• _Supplied records_
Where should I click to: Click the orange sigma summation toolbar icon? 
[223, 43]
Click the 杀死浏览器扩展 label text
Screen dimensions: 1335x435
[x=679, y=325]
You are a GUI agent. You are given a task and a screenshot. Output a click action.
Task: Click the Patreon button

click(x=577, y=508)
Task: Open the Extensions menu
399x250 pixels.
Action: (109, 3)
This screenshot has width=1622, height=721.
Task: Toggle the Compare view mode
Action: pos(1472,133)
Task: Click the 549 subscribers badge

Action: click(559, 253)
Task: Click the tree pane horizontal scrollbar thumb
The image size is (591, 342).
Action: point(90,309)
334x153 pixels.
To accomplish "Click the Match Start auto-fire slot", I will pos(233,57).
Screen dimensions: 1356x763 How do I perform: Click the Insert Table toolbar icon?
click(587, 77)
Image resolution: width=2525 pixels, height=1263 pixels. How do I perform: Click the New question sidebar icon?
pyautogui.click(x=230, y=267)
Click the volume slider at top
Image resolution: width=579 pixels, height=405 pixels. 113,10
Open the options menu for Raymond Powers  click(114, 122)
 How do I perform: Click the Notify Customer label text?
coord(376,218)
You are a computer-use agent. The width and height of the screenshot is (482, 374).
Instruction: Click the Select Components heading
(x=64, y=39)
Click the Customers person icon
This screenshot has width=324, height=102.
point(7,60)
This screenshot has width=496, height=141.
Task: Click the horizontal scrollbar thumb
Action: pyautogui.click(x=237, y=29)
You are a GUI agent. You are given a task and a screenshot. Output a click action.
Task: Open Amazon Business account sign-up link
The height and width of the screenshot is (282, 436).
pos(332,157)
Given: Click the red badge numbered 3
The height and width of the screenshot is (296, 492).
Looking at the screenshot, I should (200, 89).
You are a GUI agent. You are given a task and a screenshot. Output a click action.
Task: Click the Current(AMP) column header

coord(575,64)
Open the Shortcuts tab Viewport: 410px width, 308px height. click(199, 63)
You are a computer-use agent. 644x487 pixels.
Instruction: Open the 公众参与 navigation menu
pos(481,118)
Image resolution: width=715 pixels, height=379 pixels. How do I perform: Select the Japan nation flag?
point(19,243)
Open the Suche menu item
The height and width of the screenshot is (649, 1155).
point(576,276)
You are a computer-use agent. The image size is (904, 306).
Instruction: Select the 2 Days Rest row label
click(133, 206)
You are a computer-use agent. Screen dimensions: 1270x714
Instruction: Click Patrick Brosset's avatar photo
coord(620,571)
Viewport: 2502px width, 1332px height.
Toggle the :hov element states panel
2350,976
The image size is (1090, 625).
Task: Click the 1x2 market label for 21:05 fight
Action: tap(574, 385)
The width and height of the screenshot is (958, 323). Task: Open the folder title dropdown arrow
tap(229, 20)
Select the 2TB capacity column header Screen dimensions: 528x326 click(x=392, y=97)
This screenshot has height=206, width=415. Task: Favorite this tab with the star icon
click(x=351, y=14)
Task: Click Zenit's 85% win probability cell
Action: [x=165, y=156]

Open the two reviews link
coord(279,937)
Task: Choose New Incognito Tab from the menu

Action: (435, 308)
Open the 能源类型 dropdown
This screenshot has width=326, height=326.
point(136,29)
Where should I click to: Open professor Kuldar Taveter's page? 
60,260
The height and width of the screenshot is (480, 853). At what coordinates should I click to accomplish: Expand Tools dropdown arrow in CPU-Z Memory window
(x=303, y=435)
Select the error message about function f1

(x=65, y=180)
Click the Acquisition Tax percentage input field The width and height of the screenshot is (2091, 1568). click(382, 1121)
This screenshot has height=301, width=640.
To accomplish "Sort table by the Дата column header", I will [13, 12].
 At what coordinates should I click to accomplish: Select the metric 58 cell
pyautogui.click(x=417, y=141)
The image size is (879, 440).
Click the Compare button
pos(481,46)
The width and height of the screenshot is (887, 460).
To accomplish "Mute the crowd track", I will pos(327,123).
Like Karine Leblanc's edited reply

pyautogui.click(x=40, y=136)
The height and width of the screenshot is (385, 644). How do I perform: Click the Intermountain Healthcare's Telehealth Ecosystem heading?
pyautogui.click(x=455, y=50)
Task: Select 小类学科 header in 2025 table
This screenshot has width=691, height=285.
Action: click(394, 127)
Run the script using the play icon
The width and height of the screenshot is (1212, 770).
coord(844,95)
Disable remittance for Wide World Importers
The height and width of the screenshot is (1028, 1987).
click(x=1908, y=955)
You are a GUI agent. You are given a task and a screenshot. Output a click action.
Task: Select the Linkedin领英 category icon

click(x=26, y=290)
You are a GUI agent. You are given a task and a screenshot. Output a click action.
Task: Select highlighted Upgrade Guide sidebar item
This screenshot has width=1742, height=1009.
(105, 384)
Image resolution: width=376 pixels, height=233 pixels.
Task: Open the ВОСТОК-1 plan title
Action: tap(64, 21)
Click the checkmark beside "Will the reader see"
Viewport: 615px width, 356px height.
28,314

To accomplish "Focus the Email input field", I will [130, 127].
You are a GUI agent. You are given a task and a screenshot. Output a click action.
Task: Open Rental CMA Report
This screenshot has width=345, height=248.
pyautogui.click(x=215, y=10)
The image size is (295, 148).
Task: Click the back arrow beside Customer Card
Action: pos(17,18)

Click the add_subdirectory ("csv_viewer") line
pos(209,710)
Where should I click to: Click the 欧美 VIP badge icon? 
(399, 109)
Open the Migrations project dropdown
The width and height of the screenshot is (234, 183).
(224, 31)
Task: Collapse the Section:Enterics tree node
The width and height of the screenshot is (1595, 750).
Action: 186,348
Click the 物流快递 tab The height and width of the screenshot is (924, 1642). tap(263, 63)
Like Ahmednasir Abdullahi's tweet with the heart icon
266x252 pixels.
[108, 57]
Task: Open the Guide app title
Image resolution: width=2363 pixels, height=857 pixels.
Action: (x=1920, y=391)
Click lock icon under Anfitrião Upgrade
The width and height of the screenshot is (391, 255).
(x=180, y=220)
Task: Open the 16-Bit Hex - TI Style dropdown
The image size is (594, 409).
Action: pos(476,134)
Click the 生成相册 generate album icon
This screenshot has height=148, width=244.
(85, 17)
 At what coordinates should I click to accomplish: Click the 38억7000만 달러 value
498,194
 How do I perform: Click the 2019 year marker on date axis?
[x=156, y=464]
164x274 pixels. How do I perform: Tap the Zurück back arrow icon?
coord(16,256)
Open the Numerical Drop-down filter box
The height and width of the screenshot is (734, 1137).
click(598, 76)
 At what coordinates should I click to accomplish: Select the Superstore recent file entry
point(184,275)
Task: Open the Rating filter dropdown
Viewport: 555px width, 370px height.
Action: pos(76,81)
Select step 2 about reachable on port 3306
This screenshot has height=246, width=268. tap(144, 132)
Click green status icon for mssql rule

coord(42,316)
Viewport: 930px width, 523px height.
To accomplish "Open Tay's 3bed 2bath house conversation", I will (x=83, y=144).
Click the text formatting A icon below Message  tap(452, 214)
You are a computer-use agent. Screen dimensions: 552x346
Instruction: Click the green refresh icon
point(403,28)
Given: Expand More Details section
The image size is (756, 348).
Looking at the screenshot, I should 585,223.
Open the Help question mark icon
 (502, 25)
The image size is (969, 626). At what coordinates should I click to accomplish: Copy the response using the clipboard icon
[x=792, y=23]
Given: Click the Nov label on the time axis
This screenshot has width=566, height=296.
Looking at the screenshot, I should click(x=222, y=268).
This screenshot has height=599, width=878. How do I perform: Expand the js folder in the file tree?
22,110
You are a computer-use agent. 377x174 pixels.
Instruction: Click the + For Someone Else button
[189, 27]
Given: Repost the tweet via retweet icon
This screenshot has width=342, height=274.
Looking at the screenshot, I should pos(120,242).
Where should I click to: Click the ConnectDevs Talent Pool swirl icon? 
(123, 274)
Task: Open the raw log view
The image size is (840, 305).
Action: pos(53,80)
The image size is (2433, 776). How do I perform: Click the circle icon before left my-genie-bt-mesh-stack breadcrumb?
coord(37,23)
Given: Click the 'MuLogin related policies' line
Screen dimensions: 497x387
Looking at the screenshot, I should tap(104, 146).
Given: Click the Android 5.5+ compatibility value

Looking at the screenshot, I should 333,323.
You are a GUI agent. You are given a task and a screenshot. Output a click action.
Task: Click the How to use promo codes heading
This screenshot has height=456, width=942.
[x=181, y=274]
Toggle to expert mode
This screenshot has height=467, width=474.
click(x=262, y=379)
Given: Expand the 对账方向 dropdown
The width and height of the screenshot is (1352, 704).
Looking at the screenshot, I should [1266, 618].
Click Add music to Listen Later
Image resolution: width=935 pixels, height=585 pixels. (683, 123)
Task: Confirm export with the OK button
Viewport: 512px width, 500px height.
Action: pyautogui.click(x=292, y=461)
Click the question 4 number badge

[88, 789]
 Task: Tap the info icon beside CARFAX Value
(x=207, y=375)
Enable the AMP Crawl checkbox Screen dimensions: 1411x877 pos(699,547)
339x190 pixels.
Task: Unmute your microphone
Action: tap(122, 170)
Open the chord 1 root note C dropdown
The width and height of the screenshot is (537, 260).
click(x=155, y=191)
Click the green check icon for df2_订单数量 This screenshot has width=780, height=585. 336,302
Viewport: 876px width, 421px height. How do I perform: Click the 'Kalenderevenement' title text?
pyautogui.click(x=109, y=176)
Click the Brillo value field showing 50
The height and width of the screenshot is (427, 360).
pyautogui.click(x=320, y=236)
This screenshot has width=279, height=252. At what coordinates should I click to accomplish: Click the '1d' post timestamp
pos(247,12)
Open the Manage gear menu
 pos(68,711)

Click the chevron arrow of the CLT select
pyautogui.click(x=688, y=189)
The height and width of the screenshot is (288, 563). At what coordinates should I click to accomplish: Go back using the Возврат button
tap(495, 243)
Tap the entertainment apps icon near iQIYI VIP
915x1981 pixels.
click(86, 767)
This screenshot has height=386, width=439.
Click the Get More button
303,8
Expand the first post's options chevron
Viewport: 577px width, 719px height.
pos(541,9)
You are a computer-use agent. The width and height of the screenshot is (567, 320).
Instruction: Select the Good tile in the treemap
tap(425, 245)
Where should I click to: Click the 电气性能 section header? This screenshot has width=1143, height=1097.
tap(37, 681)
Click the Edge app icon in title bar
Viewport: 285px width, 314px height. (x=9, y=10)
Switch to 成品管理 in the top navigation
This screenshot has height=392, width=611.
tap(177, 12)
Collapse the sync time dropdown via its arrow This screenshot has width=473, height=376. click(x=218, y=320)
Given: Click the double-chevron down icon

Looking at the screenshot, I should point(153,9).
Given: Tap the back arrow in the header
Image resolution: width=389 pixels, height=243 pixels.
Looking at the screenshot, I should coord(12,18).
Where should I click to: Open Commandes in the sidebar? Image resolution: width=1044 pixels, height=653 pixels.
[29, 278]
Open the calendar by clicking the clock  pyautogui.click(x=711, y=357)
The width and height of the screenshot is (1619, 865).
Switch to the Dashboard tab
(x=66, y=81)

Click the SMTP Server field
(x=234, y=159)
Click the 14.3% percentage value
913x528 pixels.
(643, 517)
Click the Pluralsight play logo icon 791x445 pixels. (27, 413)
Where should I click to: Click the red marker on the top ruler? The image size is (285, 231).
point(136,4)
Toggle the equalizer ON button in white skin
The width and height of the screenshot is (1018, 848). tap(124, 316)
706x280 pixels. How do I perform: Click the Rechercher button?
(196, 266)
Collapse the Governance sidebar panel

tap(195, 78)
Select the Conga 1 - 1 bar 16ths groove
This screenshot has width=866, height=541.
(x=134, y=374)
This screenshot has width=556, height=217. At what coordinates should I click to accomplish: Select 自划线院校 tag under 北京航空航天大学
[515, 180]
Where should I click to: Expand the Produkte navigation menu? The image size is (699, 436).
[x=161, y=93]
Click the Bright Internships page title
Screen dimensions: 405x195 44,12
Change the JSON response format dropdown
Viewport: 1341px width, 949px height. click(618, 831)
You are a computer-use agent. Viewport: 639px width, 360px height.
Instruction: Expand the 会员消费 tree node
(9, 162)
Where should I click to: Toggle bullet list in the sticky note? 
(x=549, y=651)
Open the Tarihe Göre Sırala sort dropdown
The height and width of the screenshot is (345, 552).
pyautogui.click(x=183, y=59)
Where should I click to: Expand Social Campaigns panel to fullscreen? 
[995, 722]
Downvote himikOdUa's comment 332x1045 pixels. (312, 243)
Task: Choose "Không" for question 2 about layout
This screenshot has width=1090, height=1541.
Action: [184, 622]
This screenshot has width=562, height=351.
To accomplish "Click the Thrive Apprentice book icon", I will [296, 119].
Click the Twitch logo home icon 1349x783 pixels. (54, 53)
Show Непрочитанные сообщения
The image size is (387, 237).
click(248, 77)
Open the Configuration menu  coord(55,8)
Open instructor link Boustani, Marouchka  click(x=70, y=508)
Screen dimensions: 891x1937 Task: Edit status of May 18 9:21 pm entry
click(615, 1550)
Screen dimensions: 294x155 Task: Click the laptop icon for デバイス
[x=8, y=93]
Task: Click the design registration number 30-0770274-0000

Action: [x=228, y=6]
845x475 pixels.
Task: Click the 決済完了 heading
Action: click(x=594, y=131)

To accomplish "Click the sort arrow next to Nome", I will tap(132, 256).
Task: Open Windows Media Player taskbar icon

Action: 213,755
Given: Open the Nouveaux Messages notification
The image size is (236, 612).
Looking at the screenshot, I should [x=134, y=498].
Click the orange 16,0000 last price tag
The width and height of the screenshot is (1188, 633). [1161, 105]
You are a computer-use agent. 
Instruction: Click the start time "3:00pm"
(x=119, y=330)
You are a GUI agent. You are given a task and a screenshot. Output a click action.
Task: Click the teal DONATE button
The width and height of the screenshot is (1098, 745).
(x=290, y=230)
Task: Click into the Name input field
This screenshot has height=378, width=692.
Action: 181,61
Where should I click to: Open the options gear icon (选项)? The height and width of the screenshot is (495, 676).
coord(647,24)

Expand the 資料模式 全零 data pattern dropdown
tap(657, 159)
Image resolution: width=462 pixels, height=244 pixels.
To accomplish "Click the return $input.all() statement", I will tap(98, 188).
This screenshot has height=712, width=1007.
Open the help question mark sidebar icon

• _What is required_
Retype the material starting at the line that contains "Image resolution: width=462" and continuing through the final line of the material, keeping each line as it appears.

• _Reply_
Image resolution: width=462 pixels, height=244 pixels.
To accomplish "Click the return $input.all() statement", I will tap(98, 188).
This screenshot has height=712, width=1007.
Open the help question mark sidebar icon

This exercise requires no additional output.